É possível ganhar a Copa de 2018?

Primeiro, temos que classificar. Depois respondo.

Você escolheu o 4-1-4-1 por ter segurança de como funciona este esquema ou pela característica dos jogadores?

A escolha foi legado do Dunga. A melhor produção da seleção foi neste esquema: o 3 a 0 contra o Peru foi emblemático. Claro que meu conhecimento do sistema contribui. O 3-4-3 eu não tenho domínio, se você me pedir para colocar no papel as funções, é difícil. Foi vendo as seleções alemã e francesa que me chamou atenção o 4-1-4-1. Como geravam superioridade no meio-campo. E esta é a marca das grandes equipes: Flamengo de 1981, Corinthians-2015, Brasil em 70 e 82.

No Corinthians você quase sempre tinha um atacante numa ponta e um meia na outra (Malcom e Jádson). Será sua preferência na seleção?

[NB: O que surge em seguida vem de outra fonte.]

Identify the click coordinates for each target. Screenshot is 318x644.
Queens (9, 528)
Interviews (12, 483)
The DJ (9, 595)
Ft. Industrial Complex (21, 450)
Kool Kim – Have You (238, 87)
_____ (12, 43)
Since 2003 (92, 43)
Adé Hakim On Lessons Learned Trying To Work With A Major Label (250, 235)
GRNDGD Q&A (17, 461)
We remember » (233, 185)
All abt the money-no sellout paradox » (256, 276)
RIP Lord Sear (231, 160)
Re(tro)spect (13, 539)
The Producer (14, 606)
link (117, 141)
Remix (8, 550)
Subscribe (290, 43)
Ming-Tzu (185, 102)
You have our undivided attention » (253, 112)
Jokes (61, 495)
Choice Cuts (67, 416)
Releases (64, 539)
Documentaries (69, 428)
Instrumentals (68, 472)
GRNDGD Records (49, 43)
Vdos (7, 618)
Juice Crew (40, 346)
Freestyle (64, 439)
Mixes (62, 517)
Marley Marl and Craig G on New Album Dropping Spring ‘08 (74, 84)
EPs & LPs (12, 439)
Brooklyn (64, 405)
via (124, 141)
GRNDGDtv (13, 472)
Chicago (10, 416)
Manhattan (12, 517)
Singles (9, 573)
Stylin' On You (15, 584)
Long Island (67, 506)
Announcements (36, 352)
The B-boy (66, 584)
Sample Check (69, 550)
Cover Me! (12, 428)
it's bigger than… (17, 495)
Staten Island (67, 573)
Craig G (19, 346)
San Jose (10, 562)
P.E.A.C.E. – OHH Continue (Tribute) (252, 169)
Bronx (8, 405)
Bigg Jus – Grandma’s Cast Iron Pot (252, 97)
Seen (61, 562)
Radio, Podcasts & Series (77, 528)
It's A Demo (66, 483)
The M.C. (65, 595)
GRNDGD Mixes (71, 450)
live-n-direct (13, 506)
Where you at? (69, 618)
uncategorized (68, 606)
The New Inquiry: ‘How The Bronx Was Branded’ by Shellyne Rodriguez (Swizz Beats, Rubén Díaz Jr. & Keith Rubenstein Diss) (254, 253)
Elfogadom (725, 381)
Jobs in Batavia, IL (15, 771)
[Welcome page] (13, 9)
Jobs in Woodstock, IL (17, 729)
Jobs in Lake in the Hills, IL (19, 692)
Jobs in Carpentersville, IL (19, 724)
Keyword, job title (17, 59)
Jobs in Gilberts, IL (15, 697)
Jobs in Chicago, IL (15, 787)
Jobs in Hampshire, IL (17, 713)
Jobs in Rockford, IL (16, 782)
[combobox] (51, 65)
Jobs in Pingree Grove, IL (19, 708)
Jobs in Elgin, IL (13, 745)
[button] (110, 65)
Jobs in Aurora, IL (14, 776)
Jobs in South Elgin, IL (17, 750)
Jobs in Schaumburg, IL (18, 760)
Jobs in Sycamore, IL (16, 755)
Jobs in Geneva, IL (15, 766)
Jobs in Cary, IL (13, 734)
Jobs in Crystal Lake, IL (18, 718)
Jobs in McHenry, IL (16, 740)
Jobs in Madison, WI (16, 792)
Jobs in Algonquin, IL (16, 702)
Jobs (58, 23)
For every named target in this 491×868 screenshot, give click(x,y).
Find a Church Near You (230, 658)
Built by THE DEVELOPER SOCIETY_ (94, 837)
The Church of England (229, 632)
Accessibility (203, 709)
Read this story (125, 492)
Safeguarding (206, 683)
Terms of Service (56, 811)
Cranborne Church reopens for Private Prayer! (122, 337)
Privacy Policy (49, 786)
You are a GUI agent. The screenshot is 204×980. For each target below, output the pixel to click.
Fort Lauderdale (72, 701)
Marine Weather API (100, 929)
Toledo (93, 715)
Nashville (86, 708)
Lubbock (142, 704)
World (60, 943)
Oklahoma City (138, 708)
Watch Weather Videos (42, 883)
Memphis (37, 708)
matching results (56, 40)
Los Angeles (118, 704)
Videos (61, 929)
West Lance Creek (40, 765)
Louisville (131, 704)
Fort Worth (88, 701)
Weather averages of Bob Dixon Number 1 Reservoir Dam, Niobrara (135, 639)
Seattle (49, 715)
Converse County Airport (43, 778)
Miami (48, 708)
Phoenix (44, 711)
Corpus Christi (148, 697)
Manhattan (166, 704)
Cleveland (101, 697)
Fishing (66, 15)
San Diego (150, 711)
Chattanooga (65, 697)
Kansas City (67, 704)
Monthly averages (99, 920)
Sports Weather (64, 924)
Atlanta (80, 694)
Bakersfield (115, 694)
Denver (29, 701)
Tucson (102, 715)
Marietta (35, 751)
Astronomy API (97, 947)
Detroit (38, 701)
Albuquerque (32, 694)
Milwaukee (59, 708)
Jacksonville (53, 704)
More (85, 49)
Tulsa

Sim, com um acréscimo: Neymar também flutua (deixa a ponta para armar pelo meio). Neymar tem capacidade extraordinária de buscar as costas dos volantes e aí você pode alternar, a cada hora um vem pelo meio, fazendo superioridade no centro. O adversário não sabe. Coutinho tem isso de maneira extraordinária. E a organização, o senso de equipe potencializa a individualidade. Quando vi o Neymar desarmar o volante da Colômbia eu vibrei: dá pra fazer as duas coisas. Jogou em equipe, depois construiu.

Em clubes, você lidava com carências. A seleção é um grande contraste?

É uma elite em termos técnicos, mas com uma capacidade de conhecimento tático muito alto. Você mostra vídeos, e o entendimento é rápido. Gera responsabilidade, porque sou medido nos meus conhecimentos.

É um conhecimento mais fácil de obter na Europa?

Nossa formação é um pouco de autodidata, do professor de educação física, do observador de futebol, do analista. Há um processo que a CBF está melhorando, de formação de técnicos. Mas tem que ter um padrão Uefa, com nível de exigência alto. Falei da necessidade da formação em educação física, da mesma forma que o formando em educação física não tem o cheiro do vestiário. Dá para aliar conhecimento e experiência do ex-atleta.

Qual seu tipo de leitura favorita: sobre futebol, sobre liderança?

O último livro que li foi do Alex Ferguson, que fala muito de liderança. Um que é de cabeceira é Maktub, de Paulo Coelho. (Pega o livro e abre na página 55, começa a ler) Tem uma que é legal: ?Se você está percorrendo o caminho dos seus sonhos, comprometa-se com ele. Assuma o seu caminho mesmo que precise dar passos incertos. Mesmo que saiba que pode fazer melhor do que está fazendo. Se tu aceitares esta possibilidade no presente, com toda certeza vai melhorar no futuro. Enfrente seus caminhos com coragem?. Fala muito do que é o meu desafio no dia-a-dia. Algum dia você se sente… aí pega e reforça a ideia, fortalece espiritualmente.

Por que visitou clubes na Europa em 2014?

Criei expectativa de ser convidado para a seleção, mas fui coerente de que dessem ao Dunga condições de terminar o trabalho. Fui contra a escolha, mas que termine o ciclo. Veio um convite para a China, e não aceitei para não sair do centro. Decidi observar jogos europeus, após ver a Copa do Mundo, aprender. E fui observar treinamentos, métodos. Ancelotti é o que mais representa meu estilo. Não digo que é melhor ou pior. Guardiola e Mourinho são estrelas, é demais para mim. Não consigo me enxergar neles.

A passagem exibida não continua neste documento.